-- RECORDS SUPPLIED --

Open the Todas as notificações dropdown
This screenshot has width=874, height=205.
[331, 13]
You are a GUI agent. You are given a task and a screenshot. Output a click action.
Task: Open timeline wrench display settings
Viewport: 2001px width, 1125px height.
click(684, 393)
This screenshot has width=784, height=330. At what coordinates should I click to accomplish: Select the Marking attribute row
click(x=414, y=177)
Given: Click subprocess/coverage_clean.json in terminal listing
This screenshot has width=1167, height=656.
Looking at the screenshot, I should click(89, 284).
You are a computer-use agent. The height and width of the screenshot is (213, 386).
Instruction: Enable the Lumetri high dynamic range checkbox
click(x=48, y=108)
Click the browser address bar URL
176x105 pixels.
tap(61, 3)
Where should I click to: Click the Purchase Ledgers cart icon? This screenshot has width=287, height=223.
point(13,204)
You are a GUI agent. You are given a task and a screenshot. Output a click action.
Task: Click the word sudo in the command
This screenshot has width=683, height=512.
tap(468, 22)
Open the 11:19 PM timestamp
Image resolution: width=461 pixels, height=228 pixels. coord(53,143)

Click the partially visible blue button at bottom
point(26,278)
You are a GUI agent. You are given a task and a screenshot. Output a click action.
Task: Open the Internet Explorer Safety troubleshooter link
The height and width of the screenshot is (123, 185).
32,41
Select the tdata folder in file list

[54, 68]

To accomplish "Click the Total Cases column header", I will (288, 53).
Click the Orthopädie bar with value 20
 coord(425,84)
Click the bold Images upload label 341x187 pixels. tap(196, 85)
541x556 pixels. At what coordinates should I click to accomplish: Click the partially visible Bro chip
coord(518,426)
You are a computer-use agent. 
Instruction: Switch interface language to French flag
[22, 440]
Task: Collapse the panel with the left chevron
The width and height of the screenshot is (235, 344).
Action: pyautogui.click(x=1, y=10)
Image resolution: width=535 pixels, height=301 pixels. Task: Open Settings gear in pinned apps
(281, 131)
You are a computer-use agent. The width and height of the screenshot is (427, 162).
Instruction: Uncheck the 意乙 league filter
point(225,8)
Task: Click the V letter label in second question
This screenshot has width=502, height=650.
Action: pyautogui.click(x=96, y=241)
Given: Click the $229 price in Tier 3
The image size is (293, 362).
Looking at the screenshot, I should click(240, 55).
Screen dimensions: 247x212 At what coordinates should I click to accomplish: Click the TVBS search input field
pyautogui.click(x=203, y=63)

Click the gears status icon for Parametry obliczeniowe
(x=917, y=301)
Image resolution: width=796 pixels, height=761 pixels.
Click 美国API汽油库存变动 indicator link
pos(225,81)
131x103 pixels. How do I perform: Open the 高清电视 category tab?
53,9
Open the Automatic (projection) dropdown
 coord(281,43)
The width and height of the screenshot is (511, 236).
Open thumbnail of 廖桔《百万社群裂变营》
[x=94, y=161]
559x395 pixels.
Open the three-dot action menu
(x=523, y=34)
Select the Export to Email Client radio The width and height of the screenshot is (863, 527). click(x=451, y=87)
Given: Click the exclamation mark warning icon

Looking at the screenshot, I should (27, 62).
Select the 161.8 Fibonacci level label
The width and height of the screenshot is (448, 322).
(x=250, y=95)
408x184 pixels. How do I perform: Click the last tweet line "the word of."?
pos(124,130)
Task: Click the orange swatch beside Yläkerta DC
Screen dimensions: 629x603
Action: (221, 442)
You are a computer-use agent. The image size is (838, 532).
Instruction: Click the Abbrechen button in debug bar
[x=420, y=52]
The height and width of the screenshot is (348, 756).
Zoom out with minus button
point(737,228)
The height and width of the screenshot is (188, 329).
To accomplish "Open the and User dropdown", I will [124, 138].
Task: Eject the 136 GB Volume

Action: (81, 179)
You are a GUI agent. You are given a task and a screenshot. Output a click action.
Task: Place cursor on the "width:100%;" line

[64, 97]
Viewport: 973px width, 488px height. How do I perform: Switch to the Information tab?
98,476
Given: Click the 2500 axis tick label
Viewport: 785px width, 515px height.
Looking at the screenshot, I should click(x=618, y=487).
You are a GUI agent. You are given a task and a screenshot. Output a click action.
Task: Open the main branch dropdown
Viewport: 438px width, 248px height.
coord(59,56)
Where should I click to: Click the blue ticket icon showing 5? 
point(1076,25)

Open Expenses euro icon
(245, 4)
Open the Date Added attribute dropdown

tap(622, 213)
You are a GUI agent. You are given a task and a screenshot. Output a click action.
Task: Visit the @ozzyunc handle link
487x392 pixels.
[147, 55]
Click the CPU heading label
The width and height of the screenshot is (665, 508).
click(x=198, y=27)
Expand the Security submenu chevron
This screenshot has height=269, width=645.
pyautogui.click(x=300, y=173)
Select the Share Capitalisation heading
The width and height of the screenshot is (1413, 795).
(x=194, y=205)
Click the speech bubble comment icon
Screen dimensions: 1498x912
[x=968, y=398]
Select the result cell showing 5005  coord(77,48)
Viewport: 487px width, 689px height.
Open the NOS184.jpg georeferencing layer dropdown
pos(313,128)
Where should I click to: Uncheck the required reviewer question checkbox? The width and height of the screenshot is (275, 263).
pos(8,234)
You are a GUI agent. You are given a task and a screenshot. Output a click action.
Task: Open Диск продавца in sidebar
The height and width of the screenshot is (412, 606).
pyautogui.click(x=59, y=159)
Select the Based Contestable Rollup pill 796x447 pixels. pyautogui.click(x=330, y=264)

-- EXERCISE OBJECTIVE --
All of the data above should be reproduced exactly, with nothing left out.

-- RESULT BELOW --
Open the Todas as notificações dropdown
This screenshot has width=874, height=205.
[331, 13]
You are a GUI agent. You are given a task and a screenshot. Output a click action.
Task: Open timeline wrench display settings
Viewport: 2001px width, 1125px height.
click(684, 393)
This screenshot has width=784, height=330. At what coordinates should I click to accomplish: Select the Marking attribute row
click(x=414, y=177)
Given: Click subprocess/coverage_clean.json in terminal listing
This screenshot has width=1167, height=656.
Looking at the screenshot, I should click(89, 284).
You are a computer-use agent. The height and width of the screenshot is (213, 386).
Instruction: Enable the Lumetri high dynamic range checkbox
click(x=48, y=108)
Click the browser address bar URL
176x105 pixels.
tap(61, 3)
Where should I click to: Click the Purchase Ledgers cart icon? This screenshot has width=287, height=223.
point(13,204)
You are a GUI agent. You are given a task and a screenshot. Output a click action.
Task: Click the word sudo in the command
This screenshot has width=683, height=512.
tap(468, 22)
Open the 11:19 PM timestamp
Image resolution: width=461 pixels, height=228 pixels. coord(53,143)

Click the partially visible blue button at bottom
point(26,278)
You are a GUI agent. You are given a task and a screenshot. Output a click action.
Task: Open the Internet Explorer Safety troubleshooter link
The height and width of the screenshot is (123, 185).
32,41
Select the tdata folder in file list

[54, 68]

To accomplish "Click the Total Cases column header", I will (288, 53).
Click the Orthopädie bar with value 20
 coord(425,84)
Click the bold Images upload label 341x187 pixels. tap(196, 85)
541x556 pixels. At what coordinates should I click to accomplish: Click the partially visible Bro chip
coord(518,426)
You are a computer-use agent. 
Instruction: Switch interface language to French flag
[22, 440]
Task: Collapse the panel with the left chevron
The width and height of the screenshot is (235, 344).
Action: pyautogui.click(x=1, y=10)
Image resolution: width=535 pixels, height=301 pixels. Task: Open Settings gear in pinned apps
(281, 131)
You are a computer-use agent. The width and height of the screenshot is (427, 162).
Instruction: Uncheck the 意乙 league filter
point(225,8)
Task: Click the V letter label in second question
This screenshot has width=502, height=650.
Action: pyautogui.click(x=96, y=241)
Given: Click the $229 price in Tier 3
The image size is (293, 362).
Looking at the screenshot, I should click(240, 55).
Screen dimensions: 247x212 At what coordinates should I click to accomplish: Click the TVBS search input field
pyautogui.click(x=203, y=63)

Click the gears status icon for Parametry obliczeniowe
(x=917, y=301)
Image resolution: width=796 pixels, height=761 pixels.
Click 美国API汽油库存变动 indicator link
pos(225,81)
131x103 pixels. How do I perform: Open the 高清电视 category tab?
53,9
Open the Automatic (projection) dropdown
 coord(281,43)
The width and height of the screenshot is (511, 236).
Open thumbnail of 廖桔《百万社群裂变营》
[x=94, y=161]
559x395 pixels.
Open the three-dot action menu
(x=523, y=34)
Select the Export to Email Client radio The width and height of the screenshot is (863, 527). click(x=451, y=87)
Given: Click the exclamation mark warning icon

Looking at the screenshot, I should (27, 62).
Select the 161.8 Fibonacci level label
The width and height of the screenshot is (448, 322).
(x=250, y=95)
408x184 pixels. How do I perform: Click the last tweet line "the word of."?
pos(124,130)
Task: Click the orange swatch beside Yläkerta DC
Screen dimensions: 629x603
Action: (221, 442)
You are a computer-use agent. The image size is (838, 532).
Instruction: Click the Abbrechen button in debug bar
[x=420, y=52]
The height and width of the screenshot is (348, 756).
Zoom out with minus button
point(737,228)
The height and width of the screenshot is (188, 329).
To accomplish "Open the and User dropdown", I will [124, 138].
Task: Eject the 136 GB Volume

Action: (81, 179)
You are a GUI agent. You are given a task and a screenshot. Output a click action.
Task: Place cursor on the "width:100%;" line

[64, 97]
Viewport: 973px width, 488px height. How do I perform: Switch to the Information tab?
98,476
Given: Click the 2500 axis tick label
Viewport: 785px width, 515px height.
Looking at the screenshot, I should click(x=618, y=487).
You are a GUI agent. You are given a task and a screenshot. Output a click action.
Task: Open the main branch dropdown
Viewport: 438px width, 248px height.
coord(59,56)
Where should I click to: Click the blue ticket icon showing 5? 
point(1076,25)

Open Expenses euro icon
(245, 4)
Open the Date Added attribute dropdown

tap(622, 213)
You are a GUI agent. You are given a task and a screenshot. Output a click action.
Task: Visit the @ozzyunc handle link
487x392 pixels.
[147, 55]
Click the CPU heading label
The width and height of the screenshot is (665, 508).
click(x=198, y=27)
Expand the Security submenu chevron
This screenshot has height=269, width=645.
pyautogui.click(x=300, y=173)
Select the Share Capitalisation heading
The width and height of the screenshot is (1413, 795).
(x=194, y=205)
Click the speech bubble comment icon
Screen dimensions: 1498x912
[x=968, y=398]
Select the result cell showing 5005  coord(77,48)
Viewport: 487px width, 689px height.
Open the NOS184.jpg georeferencing layer dropdown
pos(313,128)
Where should I click to: Uncheck the required reviewer question checkbox? The width and height of the screenshot is (275, 263).
pos(8,234)
You are a GUI agent. You are given a task and a screenshot. Output a click action.
Task: Open Диск продавца in sidebar
The height and width of the screenshot is (412, 606).
pyautogui.click(x=59, y=159)
Select the Based Contestable Rollup pill 796x447 pixels. pyautogui.click(x=330, y=264)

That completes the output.